Internationale Spitzenjuristen erarbeiten Definition von "Ökozid"
75 Jahre nach den Nürnberger Begriffen Verbrechen gegen die Menschlichkeit und Völkermord
Internationale Anwälte Philippe Sands QC und Dior Fall Sow sind Ko-Vorsitzende eines Expertengremiums, das sich mit der rechtlichen Definition von "Ökozid" als potenziellem internationalem Verbrechen befasst, das neben Kriegsverbrechen, Völkermord und Verbrechen gegen die Menschlichkeit stehen könnte. Das Gremium, das im November 2020 mit vorbereitenden Arbeiten begonnen hat und die Definition in den ersten Monaten des Jahres 2021 ausarbeiten soll, wurde von der Stiftung Stop Ökozid auf Antrag interessierter Parlamentarier der schwedischen Regierungsparteien einberufen.

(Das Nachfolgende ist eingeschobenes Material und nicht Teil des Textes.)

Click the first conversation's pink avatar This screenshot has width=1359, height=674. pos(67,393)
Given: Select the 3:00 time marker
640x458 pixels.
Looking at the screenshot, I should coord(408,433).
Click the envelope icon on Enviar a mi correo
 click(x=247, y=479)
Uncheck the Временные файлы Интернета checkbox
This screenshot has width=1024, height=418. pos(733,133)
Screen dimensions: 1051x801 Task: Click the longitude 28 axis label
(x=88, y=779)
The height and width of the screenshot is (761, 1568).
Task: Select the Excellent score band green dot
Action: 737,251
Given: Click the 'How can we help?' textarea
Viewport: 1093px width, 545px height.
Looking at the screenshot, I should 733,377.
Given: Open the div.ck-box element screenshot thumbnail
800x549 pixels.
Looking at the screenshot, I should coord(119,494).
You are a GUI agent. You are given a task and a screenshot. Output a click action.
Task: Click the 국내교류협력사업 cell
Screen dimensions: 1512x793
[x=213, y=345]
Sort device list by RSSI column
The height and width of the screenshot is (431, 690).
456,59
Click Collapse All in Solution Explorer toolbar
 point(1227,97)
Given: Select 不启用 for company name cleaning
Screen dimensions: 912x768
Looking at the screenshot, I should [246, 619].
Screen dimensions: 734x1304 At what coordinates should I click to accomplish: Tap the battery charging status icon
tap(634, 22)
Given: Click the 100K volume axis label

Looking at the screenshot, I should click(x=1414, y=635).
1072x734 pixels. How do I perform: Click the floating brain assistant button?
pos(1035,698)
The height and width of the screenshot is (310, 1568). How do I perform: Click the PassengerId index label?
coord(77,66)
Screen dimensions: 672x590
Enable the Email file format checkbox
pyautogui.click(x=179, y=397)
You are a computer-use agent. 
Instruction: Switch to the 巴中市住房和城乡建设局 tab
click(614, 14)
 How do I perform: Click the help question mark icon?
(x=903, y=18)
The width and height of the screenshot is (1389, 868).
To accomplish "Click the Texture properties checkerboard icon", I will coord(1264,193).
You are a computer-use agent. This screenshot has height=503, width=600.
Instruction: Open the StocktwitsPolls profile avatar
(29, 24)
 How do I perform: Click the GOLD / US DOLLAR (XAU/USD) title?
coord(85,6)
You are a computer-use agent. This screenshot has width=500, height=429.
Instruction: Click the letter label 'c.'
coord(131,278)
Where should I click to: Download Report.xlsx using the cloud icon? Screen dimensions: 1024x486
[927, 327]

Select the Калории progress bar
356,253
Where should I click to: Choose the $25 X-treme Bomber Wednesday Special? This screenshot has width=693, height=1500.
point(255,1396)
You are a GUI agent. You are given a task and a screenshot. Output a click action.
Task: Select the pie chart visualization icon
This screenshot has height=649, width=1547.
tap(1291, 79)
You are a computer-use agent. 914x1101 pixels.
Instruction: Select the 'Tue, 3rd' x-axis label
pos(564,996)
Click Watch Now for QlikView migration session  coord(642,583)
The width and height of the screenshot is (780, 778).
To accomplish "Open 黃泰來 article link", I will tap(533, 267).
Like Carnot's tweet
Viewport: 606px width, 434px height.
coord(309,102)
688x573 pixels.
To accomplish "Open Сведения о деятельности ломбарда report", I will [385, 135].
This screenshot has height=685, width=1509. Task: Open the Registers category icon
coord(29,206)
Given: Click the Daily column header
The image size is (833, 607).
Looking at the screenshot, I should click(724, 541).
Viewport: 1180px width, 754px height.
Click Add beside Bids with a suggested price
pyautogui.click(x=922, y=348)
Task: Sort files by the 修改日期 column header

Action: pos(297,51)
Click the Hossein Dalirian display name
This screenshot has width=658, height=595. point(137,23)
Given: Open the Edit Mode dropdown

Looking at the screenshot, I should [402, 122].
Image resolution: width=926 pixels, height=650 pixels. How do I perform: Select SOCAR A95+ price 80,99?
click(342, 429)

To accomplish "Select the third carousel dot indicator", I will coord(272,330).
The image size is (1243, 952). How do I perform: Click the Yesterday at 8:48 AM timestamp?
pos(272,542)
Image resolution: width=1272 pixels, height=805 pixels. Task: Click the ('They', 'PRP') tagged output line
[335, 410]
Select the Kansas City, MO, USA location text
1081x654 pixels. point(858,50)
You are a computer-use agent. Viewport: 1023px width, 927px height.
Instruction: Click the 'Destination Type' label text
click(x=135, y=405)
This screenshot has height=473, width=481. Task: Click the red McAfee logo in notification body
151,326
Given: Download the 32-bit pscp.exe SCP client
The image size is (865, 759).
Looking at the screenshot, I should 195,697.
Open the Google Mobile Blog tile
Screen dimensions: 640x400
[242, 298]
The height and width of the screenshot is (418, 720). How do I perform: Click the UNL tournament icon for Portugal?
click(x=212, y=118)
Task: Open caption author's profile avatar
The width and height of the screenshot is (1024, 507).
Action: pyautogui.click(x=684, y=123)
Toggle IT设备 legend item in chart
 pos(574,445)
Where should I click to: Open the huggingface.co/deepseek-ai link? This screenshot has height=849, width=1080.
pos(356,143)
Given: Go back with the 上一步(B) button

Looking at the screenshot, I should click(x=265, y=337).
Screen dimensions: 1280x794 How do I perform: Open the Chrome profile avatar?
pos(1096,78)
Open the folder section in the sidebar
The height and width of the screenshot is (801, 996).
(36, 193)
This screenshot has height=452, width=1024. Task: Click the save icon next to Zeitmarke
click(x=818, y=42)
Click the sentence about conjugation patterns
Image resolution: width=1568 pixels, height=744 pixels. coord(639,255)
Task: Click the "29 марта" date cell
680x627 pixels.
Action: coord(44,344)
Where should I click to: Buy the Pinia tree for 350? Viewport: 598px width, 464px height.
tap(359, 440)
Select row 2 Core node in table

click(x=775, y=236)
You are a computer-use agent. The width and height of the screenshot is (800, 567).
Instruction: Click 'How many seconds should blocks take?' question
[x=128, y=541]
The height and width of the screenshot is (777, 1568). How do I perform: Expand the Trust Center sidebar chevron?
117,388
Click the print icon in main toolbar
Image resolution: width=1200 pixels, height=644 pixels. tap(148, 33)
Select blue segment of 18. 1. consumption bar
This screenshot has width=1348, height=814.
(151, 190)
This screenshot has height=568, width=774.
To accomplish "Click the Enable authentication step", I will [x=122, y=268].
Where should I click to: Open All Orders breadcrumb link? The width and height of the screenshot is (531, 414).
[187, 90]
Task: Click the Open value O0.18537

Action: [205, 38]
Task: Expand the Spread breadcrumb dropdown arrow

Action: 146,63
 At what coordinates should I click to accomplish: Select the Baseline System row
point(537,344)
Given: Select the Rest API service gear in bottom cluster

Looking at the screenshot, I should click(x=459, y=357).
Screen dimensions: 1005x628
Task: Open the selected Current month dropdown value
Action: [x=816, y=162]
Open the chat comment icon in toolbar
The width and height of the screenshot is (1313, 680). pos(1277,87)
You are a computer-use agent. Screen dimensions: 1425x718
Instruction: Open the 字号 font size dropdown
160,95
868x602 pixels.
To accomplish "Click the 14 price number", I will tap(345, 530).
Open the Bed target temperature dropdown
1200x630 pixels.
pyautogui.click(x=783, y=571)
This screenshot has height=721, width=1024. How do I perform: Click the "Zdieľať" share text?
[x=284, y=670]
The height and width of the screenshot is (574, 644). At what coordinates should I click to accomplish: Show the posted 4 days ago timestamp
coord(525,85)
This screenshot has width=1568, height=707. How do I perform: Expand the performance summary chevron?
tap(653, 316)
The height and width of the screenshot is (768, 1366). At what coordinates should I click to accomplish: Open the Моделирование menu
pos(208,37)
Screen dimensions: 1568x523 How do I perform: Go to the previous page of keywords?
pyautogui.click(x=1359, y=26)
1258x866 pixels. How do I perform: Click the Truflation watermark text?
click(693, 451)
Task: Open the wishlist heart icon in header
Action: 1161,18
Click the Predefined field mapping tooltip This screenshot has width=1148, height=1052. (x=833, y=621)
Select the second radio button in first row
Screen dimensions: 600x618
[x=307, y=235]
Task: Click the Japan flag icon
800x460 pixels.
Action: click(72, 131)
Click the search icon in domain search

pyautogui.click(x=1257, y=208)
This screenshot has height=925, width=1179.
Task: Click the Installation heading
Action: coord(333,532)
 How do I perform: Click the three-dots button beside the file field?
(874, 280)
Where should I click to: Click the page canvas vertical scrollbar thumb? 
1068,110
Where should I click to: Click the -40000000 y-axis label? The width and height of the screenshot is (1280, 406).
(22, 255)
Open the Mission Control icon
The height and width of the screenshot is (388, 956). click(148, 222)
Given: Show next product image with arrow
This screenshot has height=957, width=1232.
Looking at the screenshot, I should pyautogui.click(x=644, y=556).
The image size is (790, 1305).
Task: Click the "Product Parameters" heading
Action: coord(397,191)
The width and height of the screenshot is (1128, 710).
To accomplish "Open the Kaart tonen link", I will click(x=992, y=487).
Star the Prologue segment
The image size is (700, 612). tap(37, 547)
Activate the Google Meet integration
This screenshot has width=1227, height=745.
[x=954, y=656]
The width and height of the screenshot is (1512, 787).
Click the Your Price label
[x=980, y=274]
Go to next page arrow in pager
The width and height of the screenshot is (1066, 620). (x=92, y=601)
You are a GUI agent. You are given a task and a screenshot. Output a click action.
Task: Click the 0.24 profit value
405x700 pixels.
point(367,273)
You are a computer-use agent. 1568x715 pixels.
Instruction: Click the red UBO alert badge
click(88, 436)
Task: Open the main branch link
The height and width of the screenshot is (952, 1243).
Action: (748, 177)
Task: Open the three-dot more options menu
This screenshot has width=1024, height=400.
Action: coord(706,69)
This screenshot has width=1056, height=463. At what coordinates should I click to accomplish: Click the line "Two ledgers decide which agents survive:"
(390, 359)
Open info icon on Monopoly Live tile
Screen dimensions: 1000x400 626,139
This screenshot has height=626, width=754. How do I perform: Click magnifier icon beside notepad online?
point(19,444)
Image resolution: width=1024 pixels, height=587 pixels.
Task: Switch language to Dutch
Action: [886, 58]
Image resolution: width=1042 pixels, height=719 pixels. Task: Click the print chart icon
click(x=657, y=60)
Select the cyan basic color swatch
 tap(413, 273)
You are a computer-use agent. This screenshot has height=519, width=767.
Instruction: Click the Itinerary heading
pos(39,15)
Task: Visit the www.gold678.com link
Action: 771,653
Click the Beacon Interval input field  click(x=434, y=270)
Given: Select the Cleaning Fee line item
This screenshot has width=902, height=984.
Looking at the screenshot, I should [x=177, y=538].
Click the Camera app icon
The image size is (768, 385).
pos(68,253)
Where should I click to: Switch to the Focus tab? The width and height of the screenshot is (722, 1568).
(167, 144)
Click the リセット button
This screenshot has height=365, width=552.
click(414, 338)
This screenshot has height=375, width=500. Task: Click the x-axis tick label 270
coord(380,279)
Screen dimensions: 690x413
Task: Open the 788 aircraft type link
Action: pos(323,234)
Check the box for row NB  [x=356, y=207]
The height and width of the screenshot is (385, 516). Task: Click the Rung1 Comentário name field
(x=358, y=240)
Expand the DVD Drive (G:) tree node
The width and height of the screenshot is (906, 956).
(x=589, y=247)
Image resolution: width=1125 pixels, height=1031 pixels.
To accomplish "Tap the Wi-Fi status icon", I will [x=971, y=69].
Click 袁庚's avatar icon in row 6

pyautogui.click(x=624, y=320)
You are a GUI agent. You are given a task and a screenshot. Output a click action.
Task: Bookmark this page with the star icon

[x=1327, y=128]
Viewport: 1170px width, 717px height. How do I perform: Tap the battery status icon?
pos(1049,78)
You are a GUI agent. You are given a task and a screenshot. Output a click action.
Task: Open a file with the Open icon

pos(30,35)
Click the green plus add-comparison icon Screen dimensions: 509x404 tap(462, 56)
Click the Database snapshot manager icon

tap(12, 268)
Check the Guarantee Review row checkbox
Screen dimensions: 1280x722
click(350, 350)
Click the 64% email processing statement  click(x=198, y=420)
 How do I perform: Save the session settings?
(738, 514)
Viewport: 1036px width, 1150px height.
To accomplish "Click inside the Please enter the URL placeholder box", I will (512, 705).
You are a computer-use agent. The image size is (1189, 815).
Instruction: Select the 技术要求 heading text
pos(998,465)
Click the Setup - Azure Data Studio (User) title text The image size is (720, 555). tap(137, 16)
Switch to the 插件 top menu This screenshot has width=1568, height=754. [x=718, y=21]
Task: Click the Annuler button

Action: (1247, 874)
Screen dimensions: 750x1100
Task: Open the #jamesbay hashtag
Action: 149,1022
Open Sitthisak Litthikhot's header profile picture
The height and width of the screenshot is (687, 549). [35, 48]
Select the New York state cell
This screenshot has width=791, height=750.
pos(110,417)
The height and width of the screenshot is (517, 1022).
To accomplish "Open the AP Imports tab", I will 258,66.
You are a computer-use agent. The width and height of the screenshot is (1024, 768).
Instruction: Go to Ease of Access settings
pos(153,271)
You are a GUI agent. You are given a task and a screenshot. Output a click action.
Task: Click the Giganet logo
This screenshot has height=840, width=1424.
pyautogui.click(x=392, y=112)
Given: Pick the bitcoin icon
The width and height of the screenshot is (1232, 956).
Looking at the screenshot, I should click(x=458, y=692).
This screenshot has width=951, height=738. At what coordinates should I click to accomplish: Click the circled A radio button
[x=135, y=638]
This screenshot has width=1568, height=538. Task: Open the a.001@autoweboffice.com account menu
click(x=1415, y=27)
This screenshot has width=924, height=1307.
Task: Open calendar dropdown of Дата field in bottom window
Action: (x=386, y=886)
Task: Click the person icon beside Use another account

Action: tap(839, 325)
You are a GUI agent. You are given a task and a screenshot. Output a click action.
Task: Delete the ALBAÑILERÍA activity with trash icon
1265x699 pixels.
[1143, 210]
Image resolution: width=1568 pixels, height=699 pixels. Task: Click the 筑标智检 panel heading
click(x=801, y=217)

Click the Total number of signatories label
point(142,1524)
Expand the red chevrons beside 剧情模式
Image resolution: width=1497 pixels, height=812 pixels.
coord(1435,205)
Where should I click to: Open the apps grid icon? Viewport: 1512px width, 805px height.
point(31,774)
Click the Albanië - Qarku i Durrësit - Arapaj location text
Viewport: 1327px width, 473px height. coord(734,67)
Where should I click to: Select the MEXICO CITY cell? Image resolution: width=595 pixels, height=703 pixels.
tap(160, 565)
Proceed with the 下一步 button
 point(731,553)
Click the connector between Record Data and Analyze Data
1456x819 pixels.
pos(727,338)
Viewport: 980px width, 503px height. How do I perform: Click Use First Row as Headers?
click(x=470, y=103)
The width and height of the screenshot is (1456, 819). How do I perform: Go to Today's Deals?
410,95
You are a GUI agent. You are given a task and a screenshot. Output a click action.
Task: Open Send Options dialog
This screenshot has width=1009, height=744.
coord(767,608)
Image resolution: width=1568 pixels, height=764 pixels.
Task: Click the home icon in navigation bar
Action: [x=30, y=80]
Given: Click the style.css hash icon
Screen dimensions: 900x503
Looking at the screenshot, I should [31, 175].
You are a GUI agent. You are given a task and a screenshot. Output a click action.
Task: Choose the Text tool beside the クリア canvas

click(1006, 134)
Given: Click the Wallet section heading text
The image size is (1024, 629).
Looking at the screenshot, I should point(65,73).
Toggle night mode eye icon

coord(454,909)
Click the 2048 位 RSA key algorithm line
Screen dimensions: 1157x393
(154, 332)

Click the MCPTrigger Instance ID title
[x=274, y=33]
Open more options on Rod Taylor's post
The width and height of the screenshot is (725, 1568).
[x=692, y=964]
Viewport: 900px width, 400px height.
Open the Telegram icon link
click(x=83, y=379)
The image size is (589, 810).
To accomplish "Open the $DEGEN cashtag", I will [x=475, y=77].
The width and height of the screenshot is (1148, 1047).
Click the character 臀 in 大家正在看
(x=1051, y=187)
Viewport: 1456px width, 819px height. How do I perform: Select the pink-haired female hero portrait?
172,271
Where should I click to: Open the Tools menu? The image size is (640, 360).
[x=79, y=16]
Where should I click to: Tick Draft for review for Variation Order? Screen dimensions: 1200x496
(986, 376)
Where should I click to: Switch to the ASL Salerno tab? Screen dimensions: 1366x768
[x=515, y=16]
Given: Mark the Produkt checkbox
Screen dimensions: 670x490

Das Konzept, die massive Schädigung und Zerstörung von Ökosystemen oder "Ökozid" auf globaler Ebene unter Strafe zu stellen, hat in den letzten Monaten stetig an Zugkraft gewonnen, seit die kleinen Inselstaaten Vanuatu und die Malediven dazu aufgerufen haben, dies auf der jährlichen Versammlung der Vertragsstaaten des Internationalen Strafgerichtshofs im Dezember 2019 "ernsthaft zu prüfen". Frankreichs Präsident Macron hat versprochen, sich aktiv für die Idee einzusetzen, und Belgien hat das Thema in seiner offiziellen Erklärung für 2020 direkt vor dem IStGH angesprochen. Nun befasst sich eine beeindruckende Liste hochrangiger Völker- und Umweltrechtler mit der Frage, wie der Begriff am besten zu definieren ist.
Der Zeitpunkt für die Einsetzung des Gremiums im November 2020 war sehr günstig, da sich die Eröffnung der Nürnberger Prozesse gegen hochrangige Nazioffiziere im Jahr 1945 zum 75. Philippe Sands QC, Ko-Vorsitzender des Gremiums Ökozid , war einer der Redner bei einer feierlichen Veranstaltung im historischen Gerichtssaal 600 in Nürnberg, wo die Prozesse stattfanden. Sands' preisgekröntes Buch East West Street dokumentiert die Ursprünge der Begriffe Verbrechen gegen die Menschlichkeit und Völkermord - und die Juristen, die dahinter stehen -, die erstmals in eben diesem Gerichtssaal verwendet wurden. Neben Sands gehört dem Gremium, das seine Arbeit im Juni 2021 abschließen soll, eine Reihe hochrangiger Richter und Anwälte an.
Jojo Mehta, Vorsitzender der Stiftung Stop Ökozid , die die Arbeit des Gremiums in Auftrag gegeben hat, erläutert die Bedeutung des Projekts:
"Es gab im Laufe der Jahre verschiedene Definitionen des Begriffs 'Ökozid', und das allgemeine Konzept - die massive Schädigung und Zerstörung von Ökosystemen - ist recht gut bekannt. Wenn jedoch Parlamentarier aus einer Reihe von Ländern, von europäischen Staaten bis hin zu pazifischen Inseln, diese Definition im Lichte eines möglichen Vorschlags beim Internationalen Strafgerichtshof prüfen, muss der Text, der in den kommenden Monaten entsteht, sowohl klar als auch rechtlich robust sein. Es ist von entscheidender Bedeutung, dass das Redaktionsgremium über fundiertes juristisches Fachwissen und eine breite geografische Perspektive verfügt.
Sie ist von der Zusammensetzung des Gremiums begeistert: "Wir könnten nicht zufriedener sein mit dem Kaliber der Experten, die für dieses Projekt gewonnen werden konnten. Es zeigt, dass in der Rechtswelt anerkannt wird, dass Ökozid neben Völkermord und Verbrechen gegen die Menschlichkeit als eines der 'schwersten Verbrechen, die die Menschheit als Ganzes betreffen' angesehen werden kann und jetzt vielleicht auch sollte. Es ist eine Ehre, mit diesen Richtern und Anwälten zusammenzuarbeiten, und es ist ein außergewöhnlicher Moment, das Projekt zu starten, während in Nürnberg der ersten internationalen Prozesse gedacht wird."